Please return the lines of the data below, word for word, from the first line through the line containing "Task: Click the profile".

*** Provided records ***

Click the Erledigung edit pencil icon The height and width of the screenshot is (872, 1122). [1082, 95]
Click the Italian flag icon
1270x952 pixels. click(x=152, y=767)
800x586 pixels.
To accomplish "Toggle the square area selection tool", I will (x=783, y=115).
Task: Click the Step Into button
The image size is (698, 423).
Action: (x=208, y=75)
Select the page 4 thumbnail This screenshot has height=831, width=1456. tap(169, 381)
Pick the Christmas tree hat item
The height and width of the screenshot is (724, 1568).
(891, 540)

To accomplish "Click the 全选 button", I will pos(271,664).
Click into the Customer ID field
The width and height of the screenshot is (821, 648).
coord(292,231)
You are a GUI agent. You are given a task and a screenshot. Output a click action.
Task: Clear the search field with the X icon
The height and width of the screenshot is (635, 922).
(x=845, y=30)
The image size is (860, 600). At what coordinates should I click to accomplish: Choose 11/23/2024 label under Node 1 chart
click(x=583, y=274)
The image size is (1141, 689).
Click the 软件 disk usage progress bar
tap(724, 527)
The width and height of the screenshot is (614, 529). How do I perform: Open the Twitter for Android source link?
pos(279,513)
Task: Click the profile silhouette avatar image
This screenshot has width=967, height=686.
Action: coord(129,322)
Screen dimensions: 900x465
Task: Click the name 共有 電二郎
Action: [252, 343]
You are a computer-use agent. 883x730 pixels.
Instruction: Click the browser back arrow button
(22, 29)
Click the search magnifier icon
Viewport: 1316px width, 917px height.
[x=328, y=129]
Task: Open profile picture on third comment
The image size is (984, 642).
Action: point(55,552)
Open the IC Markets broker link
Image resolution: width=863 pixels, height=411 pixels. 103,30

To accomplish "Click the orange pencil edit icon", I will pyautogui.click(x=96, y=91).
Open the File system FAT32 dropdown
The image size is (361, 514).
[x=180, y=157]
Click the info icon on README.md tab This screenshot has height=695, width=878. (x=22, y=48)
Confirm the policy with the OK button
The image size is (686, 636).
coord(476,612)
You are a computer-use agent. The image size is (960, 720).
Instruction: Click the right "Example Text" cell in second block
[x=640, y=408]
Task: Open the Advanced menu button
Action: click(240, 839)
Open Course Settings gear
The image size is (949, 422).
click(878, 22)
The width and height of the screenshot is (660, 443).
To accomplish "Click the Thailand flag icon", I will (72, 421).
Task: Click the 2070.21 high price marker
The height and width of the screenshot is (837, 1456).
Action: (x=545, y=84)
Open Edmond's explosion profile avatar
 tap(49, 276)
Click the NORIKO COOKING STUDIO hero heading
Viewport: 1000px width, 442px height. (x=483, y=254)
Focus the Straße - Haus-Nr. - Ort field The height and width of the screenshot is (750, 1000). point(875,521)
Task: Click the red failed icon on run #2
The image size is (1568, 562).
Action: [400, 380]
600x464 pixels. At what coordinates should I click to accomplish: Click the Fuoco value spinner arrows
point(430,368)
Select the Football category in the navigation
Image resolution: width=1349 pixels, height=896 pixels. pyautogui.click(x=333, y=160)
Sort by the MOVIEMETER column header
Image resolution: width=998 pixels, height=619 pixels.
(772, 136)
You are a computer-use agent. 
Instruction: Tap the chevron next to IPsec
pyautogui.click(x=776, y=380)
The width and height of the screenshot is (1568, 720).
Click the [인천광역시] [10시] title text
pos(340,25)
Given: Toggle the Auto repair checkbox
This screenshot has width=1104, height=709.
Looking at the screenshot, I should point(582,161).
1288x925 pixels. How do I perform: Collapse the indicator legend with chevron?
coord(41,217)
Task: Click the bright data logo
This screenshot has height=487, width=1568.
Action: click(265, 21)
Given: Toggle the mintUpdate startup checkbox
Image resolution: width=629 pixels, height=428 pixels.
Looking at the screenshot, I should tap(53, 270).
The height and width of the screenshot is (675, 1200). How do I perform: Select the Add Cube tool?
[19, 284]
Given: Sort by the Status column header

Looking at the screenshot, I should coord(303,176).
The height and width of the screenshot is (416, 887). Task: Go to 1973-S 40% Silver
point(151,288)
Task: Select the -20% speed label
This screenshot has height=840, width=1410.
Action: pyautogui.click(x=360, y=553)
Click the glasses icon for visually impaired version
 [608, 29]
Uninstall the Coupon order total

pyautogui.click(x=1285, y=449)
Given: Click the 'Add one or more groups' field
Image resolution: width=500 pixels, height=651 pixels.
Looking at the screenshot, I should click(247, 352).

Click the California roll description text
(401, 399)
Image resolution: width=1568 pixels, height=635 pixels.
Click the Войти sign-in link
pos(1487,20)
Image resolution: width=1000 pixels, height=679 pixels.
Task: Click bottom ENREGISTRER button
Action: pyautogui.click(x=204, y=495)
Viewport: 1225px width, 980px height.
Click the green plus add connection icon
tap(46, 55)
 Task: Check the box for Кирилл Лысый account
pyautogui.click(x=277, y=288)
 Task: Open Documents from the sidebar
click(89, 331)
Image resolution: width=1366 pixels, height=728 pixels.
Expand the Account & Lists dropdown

*** End of Provided records ***

## Solution to this task:
Click the Erledigung edit pencil icon The height and width of the screenshot is (872, 1122). [1082, 95]
Click the Italian flag icon
1270x952 pixels. click(x=152, y=767)
800x586 pixels.
To accomplish "Toggle the square area selection tool", I will (x=783, y=115).
Task: Click the Step Into button
The image size is (698, 423).
Action: (x=208, y=75)
Select the page 4 thumbnail This screenshot has height=831, width=1456. tap(169, 381)
Pick the Christmas tree hat item
The height and width of the screenshot is (724, 1568).
(891, 540)

To accomplish "Click the 全选 button", I will pos(271,664).
Click into the Customer ID field
The width and height of the screenshot is (821, 648).
coord(292,231)
You are a GUI agent. You are given a task and a screenshot. Output a click action.
Task: Clear the search field with the X icon
The height and width of the screenshot is (635, 922).
(x=845, y=30)
The image size is (860, 600). At what coordinates should I click to accomplish: Choose 11/23/2024 label under Node 1 chart
click(x=583, y=274)
The image size is (1141, 689).
Click the 软件 disk usage progress bar
tap(724, 527)
The width and height of the screenshot is (614, 529). How do I perform: Open the Twitter for Android source link?
pos(279,513)
Task: Click the profile silhouette avatar image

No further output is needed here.